__TASK ITEM__
Copy the passage of the news excerpt on the missing college student from "The family of" up to and including "in her kidnapping.".

__EXCERPT__
---
The family of a missing college student said they have not given up hope that she will be found alive, despite a sheriff saying Dru Sjodin is likely dead after DNA tests showed her blood was found in the car of a man suspected in her kidnapping.

"It looks at this time like there's no chance that we're going to find Dru alive," said Grand Forks County Sheriff Dan Hill. "I believe it's more of a recovery than a rescue at this point in time."

Sjodin's family disagrees.

"I think we are all realistic in believing she's still alive," brother Sven Sjodin insisted Wednesday morning on CBS News' The Early Show. "They have not been able to prove that she's not.

"Splatters inside a car does not say to me that someone is not alive," he told co-anchor Hannah Storm. "You know, I can cut my finger and probably put more blood than what may have been inside that car."

Sjodin (pronounced sha-DEEN) was last heard from Nov. 22, when she called her boyfriend on a cell phone from the parking lot of a Grand Forks mall where she worked at a Victoria's Secret.

Searches of rivers, ditches and snow-covered fields in two states, sometimes employing hundreds of volunteers, have turned up few clues to her whereabouts.

Alfonso Rodriguez Jr., a 50-year-old with a history of violent sexual assaults, has been charged with Sjodin's kidnapping and is jailed on $5 million bond. He has said through his attorney that he is not guilty.
---
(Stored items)

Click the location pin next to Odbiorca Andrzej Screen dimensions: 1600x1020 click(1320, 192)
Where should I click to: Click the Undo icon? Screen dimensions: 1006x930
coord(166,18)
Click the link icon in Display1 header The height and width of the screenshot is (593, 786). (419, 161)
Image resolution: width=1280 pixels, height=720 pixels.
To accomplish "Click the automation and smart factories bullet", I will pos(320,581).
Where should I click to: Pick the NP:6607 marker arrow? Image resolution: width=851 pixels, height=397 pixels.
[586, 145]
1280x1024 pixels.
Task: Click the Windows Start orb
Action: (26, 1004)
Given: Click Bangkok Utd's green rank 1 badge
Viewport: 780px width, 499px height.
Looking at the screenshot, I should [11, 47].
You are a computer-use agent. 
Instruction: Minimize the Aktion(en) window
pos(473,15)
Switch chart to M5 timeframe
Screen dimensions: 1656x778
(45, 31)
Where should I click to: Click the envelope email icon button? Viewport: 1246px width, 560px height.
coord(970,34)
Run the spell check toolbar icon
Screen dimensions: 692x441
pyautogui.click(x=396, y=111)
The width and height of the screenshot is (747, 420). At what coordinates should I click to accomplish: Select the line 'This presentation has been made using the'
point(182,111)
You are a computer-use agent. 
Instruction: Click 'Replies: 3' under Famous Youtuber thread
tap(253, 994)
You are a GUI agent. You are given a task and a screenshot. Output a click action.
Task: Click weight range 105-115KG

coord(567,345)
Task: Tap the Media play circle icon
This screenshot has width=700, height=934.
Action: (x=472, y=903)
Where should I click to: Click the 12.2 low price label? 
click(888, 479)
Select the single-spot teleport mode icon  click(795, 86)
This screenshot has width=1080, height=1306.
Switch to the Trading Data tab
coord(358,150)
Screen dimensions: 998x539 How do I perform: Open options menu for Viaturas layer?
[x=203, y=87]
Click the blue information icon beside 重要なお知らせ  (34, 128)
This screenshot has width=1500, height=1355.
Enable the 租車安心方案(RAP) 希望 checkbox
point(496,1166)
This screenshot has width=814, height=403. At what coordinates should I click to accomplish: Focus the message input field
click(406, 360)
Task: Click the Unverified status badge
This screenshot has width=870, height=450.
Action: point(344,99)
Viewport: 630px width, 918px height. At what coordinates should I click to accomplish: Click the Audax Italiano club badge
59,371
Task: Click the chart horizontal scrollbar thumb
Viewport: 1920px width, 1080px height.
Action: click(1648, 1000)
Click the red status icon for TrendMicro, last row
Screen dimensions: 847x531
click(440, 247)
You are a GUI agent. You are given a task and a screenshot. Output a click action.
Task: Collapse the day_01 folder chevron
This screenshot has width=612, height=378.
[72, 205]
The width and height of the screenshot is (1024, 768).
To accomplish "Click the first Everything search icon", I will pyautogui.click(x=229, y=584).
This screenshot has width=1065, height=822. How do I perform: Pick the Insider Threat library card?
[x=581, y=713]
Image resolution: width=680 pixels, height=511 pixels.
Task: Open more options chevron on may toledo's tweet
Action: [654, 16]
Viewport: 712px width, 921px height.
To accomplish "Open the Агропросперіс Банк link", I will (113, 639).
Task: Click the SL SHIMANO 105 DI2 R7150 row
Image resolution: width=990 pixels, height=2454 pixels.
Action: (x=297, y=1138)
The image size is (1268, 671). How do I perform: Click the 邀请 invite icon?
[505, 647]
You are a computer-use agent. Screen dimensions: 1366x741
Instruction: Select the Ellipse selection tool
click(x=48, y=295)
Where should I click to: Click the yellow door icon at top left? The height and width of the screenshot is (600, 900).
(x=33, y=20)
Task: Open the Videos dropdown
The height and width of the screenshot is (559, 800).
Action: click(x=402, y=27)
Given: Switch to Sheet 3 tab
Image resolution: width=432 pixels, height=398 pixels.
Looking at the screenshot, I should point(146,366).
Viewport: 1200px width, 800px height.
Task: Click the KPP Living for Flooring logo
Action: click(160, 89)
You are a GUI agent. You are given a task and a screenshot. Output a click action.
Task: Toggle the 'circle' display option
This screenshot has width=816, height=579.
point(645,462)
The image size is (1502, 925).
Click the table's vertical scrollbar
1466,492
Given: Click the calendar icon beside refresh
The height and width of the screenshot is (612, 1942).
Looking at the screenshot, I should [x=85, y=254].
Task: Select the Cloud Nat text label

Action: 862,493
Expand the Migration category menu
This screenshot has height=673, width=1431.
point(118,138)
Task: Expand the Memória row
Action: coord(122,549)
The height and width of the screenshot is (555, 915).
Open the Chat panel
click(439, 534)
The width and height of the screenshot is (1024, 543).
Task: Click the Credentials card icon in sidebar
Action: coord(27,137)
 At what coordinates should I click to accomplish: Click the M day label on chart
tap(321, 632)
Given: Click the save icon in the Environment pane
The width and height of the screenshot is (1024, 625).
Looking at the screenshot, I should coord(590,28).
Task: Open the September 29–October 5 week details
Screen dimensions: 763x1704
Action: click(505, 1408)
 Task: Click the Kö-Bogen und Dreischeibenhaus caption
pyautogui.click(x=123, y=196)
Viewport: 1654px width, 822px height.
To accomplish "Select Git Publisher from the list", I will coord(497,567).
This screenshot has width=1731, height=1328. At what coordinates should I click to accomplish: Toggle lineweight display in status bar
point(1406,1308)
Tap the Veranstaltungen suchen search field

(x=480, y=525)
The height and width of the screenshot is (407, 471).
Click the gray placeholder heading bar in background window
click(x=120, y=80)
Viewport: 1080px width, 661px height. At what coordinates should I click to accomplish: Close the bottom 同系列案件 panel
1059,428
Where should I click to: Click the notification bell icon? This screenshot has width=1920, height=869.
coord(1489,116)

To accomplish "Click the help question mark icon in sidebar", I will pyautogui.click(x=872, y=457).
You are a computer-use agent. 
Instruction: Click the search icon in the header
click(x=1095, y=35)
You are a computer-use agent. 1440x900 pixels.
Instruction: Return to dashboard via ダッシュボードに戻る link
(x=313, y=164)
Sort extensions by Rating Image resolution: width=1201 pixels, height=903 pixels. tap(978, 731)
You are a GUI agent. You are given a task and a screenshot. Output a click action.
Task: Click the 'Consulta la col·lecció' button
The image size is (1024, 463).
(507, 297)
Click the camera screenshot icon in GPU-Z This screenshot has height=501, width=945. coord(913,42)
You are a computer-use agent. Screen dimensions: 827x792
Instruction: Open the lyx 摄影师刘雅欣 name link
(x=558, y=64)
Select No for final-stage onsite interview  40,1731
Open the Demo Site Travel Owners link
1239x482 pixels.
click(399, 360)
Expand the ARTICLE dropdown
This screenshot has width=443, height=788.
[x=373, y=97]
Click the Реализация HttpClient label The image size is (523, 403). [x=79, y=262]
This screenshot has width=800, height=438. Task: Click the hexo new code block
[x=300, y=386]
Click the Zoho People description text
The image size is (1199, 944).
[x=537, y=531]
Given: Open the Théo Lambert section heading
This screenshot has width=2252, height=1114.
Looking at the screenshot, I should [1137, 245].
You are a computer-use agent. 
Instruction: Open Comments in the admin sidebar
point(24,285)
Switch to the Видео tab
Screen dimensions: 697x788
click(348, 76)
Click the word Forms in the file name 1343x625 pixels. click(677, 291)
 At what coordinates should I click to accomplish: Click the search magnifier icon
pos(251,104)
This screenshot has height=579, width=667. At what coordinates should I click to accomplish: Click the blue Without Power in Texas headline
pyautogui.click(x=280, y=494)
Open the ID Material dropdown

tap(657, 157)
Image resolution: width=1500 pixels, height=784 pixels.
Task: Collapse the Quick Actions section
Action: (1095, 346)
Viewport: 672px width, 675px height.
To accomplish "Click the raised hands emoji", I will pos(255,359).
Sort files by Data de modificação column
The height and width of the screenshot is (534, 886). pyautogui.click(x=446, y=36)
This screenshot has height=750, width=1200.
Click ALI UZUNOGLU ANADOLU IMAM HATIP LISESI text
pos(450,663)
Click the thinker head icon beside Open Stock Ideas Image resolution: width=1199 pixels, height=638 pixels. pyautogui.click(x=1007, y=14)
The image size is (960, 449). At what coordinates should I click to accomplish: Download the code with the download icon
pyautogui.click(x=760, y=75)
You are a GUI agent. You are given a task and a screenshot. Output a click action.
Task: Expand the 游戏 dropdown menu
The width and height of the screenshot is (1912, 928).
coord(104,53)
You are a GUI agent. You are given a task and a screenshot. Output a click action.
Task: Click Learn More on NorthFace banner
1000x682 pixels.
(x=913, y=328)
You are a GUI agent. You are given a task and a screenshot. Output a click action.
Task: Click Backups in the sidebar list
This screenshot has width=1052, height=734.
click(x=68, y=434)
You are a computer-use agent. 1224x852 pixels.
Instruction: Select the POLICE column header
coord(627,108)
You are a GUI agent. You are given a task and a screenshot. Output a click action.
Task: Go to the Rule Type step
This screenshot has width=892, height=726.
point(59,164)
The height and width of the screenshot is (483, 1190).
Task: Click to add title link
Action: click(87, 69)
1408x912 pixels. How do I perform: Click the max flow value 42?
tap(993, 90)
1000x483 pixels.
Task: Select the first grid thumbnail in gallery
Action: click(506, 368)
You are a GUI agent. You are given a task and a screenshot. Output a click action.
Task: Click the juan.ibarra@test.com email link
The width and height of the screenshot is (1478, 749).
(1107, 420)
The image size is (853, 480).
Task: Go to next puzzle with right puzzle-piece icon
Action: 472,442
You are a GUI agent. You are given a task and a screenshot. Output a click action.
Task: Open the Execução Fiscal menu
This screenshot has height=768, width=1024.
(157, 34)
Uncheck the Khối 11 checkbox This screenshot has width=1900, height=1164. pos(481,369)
---
__WRITTEN SOLUTION__
The family of a missing college student said they have not given up hope that she will be found alive, despite a sheriff saying Dru Sjodin is likely dead after DNA tests showed her blood was found in the car of a man suspected in her kidnapping.